In a statement, the LSE said that it hadn’t won enough support from TMX’s investors in early proxy voting. : “Based on proxy information received in Canada by TMX Group, a majority of TMX Group shareholder proxies have voted in favour of the merger," said the LSE. "However, [we] and TMX Group believe that the merger is highly unlikely to achieve the required two-thirds majority approval at the TMX Group shareholder meeting.”

Nasdaq OMX, which tried twice and failed to buy the LSE in 2006 and 2007 is now considered to the LSE’s prime suitor. Nasdaq OMX recently confirmed it made a bid to buy a minority stake in LCH.Clearnet, Europe's largest clearing house, in a move to strengthen its foothold in the region.
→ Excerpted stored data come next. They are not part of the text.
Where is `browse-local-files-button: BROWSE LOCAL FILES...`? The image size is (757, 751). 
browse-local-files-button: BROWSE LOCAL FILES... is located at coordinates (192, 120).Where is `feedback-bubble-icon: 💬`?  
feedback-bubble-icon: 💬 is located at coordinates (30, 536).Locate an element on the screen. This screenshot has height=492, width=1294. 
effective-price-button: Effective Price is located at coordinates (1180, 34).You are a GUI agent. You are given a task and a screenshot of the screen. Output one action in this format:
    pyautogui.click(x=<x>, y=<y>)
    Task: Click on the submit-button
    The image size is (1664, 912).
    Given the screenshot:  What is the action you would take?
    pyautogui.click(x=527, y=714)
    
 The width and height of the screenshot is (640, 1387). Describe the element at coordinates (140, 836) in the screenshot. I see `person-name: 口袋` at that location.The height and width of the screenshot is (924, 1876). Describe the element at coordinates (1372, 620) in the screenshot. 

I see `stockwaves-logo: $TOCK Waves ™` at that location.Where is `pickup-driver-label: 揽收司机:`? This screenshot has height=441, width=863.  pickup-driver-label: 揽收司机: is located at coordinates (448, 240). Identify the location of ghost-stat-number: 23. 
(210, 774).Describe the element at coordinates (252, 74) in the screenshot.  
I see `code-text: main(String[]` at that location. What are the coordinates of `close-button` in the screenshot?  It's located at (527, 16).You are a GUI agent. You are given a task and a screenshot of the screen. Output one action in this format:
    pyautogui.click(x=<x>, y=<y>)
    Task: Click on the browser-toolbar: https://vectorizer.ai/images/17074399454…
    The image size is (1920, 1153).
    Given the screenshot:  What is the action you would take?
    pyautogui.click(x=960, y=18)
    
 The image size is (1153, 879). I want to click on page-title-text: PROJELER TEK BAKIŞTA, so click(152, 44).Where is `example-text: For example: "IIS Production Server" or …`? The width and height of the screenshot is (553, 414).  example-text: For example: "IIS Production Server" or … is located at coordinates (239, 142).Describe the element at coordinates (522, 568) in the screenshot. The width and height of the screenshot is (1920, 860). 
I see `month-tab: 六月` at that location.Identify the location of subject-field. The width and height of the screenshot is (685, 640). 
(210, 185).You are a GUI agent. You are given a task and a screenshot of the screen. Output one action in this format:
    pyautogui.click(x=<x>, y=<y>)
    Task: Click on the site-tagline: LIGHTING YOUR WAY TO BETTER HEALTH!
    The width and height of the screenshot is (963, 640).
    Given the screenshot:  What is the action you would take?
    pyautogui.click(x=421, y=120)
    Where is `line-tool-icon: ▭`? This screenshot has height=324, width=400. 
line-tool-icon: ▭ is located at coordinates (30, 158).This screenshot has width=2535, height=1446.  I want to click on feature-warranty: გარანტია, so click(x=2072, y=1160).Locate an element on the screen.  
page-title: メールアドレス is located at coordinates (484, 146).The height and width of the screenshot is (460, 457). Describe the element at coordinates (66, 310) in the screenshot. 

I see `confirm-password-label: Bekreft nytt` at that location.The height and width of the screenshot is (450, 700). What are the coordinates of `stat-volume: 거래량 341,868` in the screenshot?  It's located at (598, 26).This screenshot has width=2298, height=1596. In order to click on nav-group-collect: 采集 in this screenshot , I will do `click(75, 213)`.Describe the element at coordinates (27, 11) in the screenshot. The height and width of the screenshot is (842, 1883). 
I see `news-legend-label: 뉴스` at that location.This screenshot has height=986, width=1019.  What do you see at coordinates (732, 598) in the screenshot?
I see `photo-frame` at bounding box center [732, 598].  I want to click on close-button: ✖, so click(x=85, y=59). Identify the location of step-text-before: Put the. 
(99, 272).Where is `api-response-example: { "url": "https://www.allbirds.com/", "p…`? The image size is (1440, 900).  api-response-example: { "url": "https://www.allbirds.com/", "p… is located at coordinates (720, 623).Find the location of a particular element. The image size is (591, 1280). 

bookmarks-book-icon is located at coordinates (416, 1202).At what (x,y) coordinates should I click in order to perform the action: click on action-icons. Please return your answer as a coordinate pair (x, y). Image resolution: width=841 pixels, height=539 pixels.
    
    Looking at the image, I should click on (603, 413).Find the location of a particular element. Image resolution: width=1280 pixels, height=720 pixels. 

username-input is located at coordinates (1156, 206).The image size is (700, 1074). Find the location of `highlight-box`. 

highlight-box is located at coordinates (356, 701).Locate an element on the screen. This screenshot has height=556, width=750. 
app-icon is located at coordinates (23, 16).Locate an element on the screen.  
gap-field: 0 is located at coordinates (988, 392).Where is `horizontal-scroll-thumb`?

TMX’s shareholders were set to vote on Thursday between the LSE's bid and a rival hostile offer from Maple Group.The Canadian consortium of 13 financial firms had offered $3.7 billion in the hope of convincing TMX investors to keep the exchange in Canadian hands. Any deal will likely face anti-trust scrutiny from Canadian regulators.

Supporters of the LSE’s offer had argued that its merger would give TMX, which operates the Toronto and Montreal exchanges, a greater presence among global markets. However, critics were worried that TMX’s two main businesses in Toronto and Montreal would fall under foreign control.